Valve sprzedał już pół miliona steamowych kontrolerów. Co z tego wynika dla Steam Machines?
Wbrew pozorom wcale nie musi to być dobra wiadomość dla pecetów sygnowanych logo Valve.
Pierwszego czerwca na Steamie pojawiło się oficjalne ogłoszenie mówiące, że Valve sprzedało już ponad 500 tysięcy Kontrolerów Steam. Liczba robi wrażenie, szczególnie że to w miarę świeży produkt i gdyby chodziło tylko o sam kontroler, można by mówić o umiarkowanym sukcesie.
Wszystko fajnie, ale jeden z pracowników Valve potwierdził serwisowi Ars Technica, że liczba ta zawiera też kontrolery sprzedane w zestawach ze Steam Machines, czyli certyfikowanymi przez Valve pecetami pracującymi pod kontrolą SteamOS, które w teorii mają rywalizować z konsolami.
W tym świetle nie wygląda to już tak dobrze, nie tyle dla kontrolera, co dla Steam Machines, bowiem z powyższego wynika, że tych w nieco ponad 6 miesięcy od premiery sprzedało się mniej, niż pół miliona. Powiecie, że taka liczba to i tak sporo jak na nowy produkt i zupełnie nowy dla Valve rynek.
Problem w tym, że nie do końca. Skoro Steam Machines mają być konkurencją dla konsol, to do nich powinniśmy porównywać sprzedaż. Zarówno Xbox One, jak i PlayStation 4 sprzedały się w ponad milionie egzemplarzy każda… pierwszego dnia.
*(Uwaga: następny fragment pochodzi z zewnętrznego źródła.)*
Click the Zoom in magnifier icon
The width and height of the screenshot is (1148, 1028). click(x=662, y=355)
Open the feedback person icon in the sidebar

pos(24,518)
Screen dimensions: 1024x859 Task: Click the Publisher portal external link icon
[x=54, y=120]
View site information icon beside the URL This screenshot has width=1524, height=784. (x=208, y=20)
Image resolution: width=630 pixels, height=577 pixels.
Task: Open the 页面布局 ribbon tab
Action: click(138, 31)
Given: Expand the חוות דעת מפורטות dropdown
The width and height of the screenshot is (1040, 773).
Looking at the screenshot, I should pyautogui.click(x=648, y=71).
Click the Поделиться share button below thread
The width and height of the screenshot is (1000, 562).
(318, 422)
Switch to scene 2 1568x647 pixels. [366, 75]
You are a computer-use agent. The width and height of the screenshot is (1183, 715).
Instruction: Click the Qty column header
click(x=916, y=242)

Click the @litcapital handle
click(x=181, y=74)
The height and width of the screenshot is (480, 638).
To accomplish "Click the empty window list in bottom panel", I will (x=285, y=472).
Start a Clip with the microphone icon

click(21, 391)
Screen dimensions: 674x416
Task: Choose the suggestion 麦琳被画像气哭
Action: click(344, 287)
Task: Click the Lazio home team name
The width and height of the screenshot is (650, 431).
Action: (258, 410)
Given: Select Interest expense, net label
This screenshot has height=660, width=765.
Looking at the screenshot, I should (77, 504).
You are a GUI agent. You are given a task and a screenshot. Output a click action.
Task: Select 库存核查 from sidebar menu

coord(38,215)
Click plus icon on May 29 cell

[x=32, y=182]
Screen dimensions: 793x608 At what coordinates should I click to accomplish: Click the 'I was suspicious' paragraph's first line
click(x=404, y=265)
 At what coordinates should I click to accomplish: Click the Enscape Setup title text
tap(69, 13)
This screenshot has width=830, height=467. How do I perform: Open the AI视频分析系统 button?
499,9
Natomiast przez okres analogiczny do tego, w jakim Steam Machines są dostępne na rynku sprzedało się 5,5 miliona konsol Microsoftu i ponad 10 milionów sztuk sprzętu od Sony.
No dobra, ale porównujemy coś zupełnie nowego z popularnymi konsolami, których kilka generacji mamy już za sobą. Może zatem lepiej zobaczyć, jak steamowe komputery wypadają na tle pecetów w ogóle? Tutaj też nie urywa. Agencja John Peddle Research podaje, że w 2015 roku rynek nowych, mocnych komputerów gamingowych był wart prawie 14 miliardów dolarów.
Ars Technica bawi się w wyliczenia i nawet zakładając, że sprzedało się dokładnie pół miliona najdroższych, kosztujących 1500 dolarów Steam Machines wychodzi nam kwota 750 milionów dolarów, co oszałamiającym wynikiem nie jest, a przecież komputery są w różnych cenach i na pewno sprzedało się ich mniej.
Powodem takiego stanu rzeczy może być fakt, że Steam Machines są tak naprawdę produktem dla nikogo. Jeśli ktoś nie jest zapaleńcem i wystarczy mu konsola, kupi po prostu tańszą i prostszą w obsłudze konsolę. Zagorzali gracze i tak wolą samemu składać komputery, a osoby kupujące „gotowce” jadą po prostu do najbliższego marketu z elektroniką.
Nie pomaga też fakt, że pecety sygnowane logiem Steama i pracujące pod kontrolą zmodyfikowanego Linuksa wypadają słabiej pod względem wydajności, niż maszyny na Windowsie, a do tego sporo gier nie jest przystosowanych do SteamOS. I niestety, jeśli sprzedaż nadal będzie tak wyglądała, raczej sytuacja nie ulegnie zmianie.